====== Record extracts ======
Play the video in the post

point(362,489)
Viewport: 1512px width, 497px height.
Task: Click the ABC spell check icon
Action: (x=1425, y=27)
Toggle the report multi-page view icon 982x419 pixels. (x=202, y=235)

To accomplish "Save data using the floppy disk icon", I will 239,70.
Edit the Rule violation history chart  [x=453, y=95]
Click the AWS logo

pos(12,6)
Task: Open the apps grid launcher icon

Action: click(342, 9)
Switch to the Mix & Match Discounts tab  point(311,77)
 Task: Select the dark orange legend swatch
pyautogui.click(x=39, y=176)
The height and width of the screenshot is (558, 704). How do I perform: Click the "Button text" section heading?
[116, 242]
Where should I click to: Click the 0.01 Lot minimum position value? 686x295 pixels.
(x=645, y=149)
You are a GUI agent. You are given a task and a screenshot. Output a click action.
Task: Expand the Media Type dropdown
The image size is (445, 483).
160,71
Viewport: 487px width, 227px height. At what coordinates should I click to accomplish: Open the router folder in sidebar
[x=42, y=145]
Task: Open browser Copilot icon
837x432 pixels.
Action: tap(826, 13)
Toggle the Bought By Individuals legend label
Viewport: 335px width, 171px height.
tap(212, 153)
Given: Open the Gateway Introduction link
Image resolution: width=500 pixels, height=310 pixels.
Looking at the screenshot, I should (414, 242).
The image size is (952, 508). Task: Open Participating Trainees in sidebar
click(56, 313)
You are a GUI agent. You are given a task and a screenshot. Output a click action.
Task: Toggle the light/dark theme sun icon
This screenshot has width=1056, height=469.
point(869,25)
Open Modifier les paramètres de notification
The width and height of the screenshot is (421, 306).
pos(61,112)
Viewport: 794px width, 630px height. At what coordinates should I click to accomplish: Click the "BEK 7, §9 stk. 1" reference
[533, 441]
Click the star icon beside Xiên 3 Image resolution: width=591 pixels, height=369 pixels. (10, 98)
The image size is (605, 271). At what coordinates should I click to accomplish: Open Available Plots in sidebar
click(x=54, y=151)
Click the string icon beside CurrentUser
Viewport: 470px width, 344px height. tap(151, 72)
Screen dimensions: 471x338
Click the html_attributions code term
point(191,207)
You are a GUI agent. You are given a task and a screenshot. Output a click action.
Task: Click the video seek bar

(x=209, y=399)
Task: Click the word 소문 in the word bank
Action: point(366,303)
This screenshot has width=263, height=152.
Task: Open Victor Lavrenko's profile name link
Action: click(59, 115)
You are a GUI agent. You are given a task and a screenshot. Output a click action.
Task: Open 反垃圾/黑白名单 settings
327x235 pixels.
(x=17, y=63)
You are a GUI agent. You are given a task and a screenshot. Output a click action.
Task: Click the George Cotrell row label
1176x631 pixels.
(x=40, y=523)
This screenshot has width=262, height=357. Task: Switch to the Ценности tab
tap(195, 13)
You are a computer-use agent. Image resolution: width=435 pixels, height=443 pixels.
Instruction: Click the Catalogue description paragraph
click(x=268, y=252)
======
Each entry shown above should be copied out exactly.

Play the video in the post

point(362,489)
Viewport: 1512px width, 497px height.
Task: Click the ABC spell check icon
Action: (x=1425, y=27)
Toggle the report multi-page view icon 982x419 pixels. (x=202, y=235)

To accomplish "Save data using the floppy disk icon", I will 239,70.
Edit the Rule violation history chart  [x=453, y=95]
Click the AWS logo

pos(12,6)
Task: Open the apps grid launcher icon

Action: click(342, 9)
Switch to the Mix & Match Discounts tab  point(311,77)
 Task: Select the dark orange legend swatch
pyautogui.click(x=39, y=176)
The height and width of the screenshot is (558, 704). How do I perform: Click the "Button text" section heading?
[116, 242]
Where should I click to: Click the 0.01 Lot minimum position value? 686x295 pixels.
(x=645, y=149)
You are a GUI agent. You are given a task and a screenshot. Output a click action.
Task: Expand the Media Type dropdown
The image size is (445, 483).
160,71
Viewport: 487px width, 227px height. At what coordinates should I click to accomplish: Open the router folder in sidebar
[x=42, y=145]
Task: Open browser Copilot icon
837x432 pixels.
Action: tap(826, 13)
Toggle the Bought By Individuals legend label
Viewport: 335px width, 171px height.
tap(212, 153)
Given: Open the Gateway Introduction link
Image resolution: width=500 pixels, height=310 pixels.
Looking at the screenshot, I should (414, 242).
The image size is (952, 508). Task: Open Participating Trainees in sidebar
click(56, 313)
You are a GUI agent. You are given a task and a screenshot. Output a click action.
Task: Toggle the light/dark theme sun icon
This screenshot has width=1056, height=469.
point(869,25)
Open Modifier les paramètres de notification
The width and height of the screenshot is (421, 306).
pos(61,112)
Viewport: 794px width, 630px height. At what coordinates should I click to accomplish: Click the "BEK 7, §9 stk. 1" reference
[533, 441]
Click the star icon beside Xiên 3 Image resolution: width=591 pixels, height=369 pixels. (10, 98)
The image size is (605, 271). At what coordinates should I click to accomplish: Open Available Plots in sidebar
click(x=54, y=151)
Click the string icon beside CurrentUser
Viewport: 470px width, 344px height. tap(151, 72)
Screen dimensions: 471x338
Click the html_attributions code term
point(191,207)
You are a GUI agent. You are given a task and a screenshot. Output a click action.
Task: Click the video seek bar

(x=209, y=399)
Task: Click the word 소문 in the word bank
Action: point(366,303)
This screenshot has width=263, height=152.
Task: Open Victor Lavrenko's profile name link
Action: click(59, 115)
You are a GUI agent. You are given a task and a screenshot. Output a click action.
Task: Open 反垃圾/黑白名单 settings
327x235 pixels.
(x=17, y=63)
You are a GUI agent. You are given a task and a screenshot. Output a click action.
Task: Click the George Cotrell row label
1176x631 pixels.
(x=40, y=523)
This screenshot has width=262, height=357. Task: Switch to the Ценности tab
tap(195, 13)
You are a computer-use agent. Image resolution: width=435 pixels, height=443 pixels.
Instruction: Click the Catalogue description paragraph
click(x=268, y=252)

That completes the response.